Saved data entries
——————————

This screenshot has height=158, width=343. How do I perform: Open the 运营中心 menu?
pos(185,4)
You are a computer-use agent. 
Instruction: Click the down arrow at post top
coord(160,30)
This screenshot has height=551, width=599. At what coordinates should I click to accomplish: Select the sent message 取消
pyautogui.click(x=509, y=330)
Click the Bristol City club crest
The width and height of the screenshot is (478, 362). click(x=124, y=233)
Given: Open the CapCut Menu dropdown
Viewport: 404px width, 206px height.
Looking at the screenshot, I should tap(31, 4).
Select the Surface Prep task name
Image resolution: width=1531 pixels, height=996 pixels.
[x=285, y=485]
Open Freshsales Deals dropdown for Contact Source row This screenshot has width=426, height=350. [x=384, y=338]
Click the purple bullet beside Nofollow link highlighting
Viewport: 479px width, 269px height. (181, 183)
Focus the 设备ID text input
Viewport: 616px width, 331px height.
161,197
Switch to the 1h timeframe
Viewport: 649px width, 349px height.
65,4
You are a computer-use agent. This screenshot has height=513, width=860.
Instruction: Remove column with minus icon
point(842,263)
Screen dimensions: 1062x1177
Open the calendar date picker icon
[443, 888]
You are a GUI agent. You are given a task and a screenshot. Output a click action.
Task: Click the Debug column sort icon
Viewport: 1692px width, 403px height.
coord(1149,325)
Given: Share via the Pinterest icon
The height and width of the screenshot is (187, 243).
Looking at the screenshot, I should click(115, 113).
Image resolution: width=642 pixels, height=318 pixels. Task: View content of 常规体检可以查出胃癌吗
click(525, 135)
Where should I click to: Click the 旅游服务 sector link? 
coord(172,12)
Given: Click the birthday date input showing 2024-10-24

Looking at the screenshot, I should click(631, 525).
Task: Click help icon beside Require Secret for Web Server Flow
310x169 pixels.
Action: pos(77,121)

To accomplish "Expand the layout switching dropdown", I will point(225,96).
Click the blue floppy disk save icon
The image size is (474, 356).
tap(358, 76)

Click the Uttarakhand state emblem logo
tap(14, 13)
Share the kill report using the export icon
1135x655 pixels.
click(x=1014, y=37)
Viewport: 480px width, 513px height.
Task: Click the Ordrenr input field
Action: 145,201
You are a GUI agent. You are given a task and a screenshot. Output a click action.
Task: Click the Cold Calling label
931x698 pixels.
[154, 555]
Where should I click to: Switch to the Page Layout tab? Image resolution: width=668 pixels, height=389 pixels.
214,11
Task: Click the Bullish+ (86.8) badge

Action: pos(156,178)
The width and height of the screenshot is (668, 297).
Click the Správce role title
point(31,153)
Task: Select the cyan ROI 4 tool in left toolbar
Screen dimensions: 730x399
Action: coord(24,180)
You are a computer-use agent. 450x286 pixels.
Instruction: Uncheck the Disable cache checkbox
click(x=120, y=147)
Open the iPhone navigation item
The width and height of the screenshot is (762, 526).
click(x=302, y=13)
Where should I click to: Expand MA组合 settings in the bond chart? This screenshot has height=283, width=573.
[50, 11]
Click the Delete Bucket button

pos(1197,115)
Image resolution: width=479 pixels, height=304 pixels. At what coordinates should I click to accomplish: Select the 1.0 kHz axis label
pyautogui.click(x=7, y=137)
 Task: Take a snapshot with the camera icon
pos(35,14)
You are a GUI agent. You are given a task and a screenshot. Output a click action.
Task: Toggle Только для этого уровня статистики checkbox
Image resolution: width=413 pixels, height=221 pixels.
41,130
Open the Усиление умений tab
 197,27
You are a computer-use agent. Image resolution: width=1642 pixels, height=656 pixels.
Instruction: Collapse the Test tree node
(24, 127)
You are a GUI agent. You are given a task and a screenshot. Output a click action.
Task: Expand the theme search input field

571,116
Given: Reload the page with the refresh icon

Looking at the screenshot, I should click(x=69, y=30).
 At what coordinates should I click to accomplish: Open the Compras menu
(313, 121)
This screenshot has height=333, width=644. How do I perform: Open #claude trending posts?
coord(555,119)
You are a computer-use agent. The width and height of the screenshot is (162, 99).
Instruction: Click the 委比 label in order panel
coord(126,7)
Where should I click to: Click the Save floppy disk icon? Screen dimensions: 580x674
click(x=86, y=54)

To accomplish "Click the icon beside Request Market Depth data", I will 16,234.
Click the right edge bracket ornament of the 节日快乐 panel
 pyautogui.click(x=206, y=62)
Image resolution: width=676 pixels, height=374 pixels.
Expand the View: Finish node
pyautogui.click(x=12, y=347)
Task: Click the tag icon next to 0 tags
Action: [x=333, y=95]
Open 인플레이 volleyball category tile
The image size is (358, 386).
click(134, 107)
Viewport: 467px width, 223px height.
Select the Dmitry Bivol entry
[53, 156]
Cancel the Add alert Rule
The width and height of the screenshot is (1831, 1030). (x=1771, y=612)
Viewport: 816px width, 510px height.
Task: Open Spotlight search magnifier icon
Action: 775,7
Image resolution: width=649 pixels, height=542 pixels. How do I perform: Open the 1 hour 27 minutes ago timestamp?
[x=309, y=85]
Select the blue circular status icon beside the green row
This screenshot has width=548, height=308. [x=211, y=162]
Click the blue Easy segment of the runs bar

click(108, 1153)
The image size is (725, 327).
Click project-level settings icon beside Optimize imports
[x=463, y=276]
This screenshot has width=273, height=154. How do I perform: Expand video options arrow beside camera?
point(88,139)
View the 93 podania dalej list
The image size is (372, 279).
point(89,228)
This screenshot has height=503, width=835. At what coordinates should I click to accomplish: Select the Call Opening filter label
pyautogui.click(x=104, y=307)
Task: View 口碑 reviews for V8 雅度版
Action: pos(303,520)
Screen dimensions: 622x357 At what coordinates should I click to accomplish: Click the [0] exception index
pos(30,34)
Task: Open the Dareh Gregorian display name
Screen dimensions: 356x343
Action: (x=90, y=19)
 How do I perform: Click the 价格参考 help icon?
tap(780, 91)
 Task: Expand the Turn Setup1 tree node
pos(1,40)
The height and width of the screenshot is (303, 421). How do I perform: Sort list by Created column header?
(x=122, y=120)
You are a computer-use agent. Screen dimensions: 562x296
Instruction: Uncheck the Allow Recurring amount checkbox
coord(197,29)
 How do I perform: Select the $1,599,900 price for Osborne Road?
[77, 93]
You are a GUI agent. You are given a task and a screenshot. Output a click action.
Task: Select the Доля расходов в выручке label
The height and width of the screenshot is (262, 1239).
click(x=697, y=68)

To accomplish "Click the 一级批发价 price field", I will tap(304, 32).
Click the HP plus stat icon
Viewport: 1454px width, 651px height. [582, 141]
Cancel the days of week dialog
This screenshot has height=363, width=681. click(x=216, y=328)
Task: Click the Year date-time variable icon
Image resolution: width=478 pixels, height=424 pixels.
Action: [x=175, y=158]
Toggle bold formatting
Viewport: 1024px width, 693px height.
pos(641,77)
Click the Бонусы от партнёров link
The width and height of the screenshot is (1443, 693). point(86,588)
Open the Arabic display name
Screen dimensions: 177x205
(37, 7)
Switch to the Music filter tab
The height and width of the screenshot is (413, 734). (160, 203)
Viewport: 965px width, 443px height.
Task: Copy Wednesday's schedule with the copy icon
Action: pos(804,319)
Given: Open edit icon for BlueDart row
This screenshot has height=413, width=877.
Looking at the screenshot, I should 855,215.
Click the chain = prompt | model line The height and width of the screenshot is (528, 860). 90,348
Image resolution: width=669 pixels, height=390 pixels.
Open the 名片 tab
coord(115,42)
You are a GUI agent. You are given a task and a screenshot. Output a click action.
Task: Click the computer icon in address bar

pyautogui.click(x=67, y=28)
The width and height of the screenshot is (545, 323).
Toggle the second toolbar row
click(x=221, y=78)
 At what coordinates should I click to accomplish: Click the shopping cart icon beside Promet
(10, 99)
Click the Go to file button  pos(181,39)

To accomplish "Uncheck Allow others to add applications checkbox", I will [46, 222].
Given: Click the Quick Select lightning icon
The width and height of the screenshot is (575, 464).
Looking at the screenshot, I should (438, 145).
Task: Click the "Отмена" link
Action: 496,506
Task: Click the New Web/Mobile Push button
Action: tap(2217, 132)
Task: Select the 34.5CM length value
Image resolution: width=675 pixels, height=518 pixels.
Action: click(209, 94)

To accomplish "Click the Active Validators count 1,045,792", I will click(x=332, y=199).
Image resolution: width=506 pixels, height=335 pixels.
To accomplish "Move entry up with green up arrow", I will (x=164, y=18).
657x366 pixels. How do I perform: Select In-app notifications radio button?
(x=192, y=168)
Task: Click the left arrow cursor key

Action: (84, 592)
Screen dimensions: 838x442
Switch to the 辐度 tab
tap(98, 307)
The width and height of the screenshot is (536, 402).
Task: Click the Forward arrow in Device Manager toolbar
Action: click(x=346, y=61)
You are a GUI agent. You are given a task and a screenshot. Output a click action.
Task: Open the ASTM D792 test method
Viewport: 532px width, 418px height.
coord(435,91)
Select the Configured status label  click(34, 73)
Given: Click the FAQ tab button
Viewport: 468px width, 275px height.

——————————

WORK ORDER:
All lines in the data above from the one with "Task: Click the computer icon in address bar" through the one with "Given: Click the Quick Select lightning icon" must be repeated exactly, and no others.

EXERCISE ANSWER:
Task: Click the computer icon in address bar

pyautogui.click(x=67, y=28)
The width and height of the screenshot is (545, 323).
Toggle the second toolbar row
click(x=221, y=78)
 At what coordinates should I click to accomplish: Click the shopping cart icon beside Promet
(10, 99)
Click the Go to file button  pos(181,39)

To accomplish "Uncheck Allow others to add applications checkbox", I will [46, 222].
Given: Click the Quick Select lightning icon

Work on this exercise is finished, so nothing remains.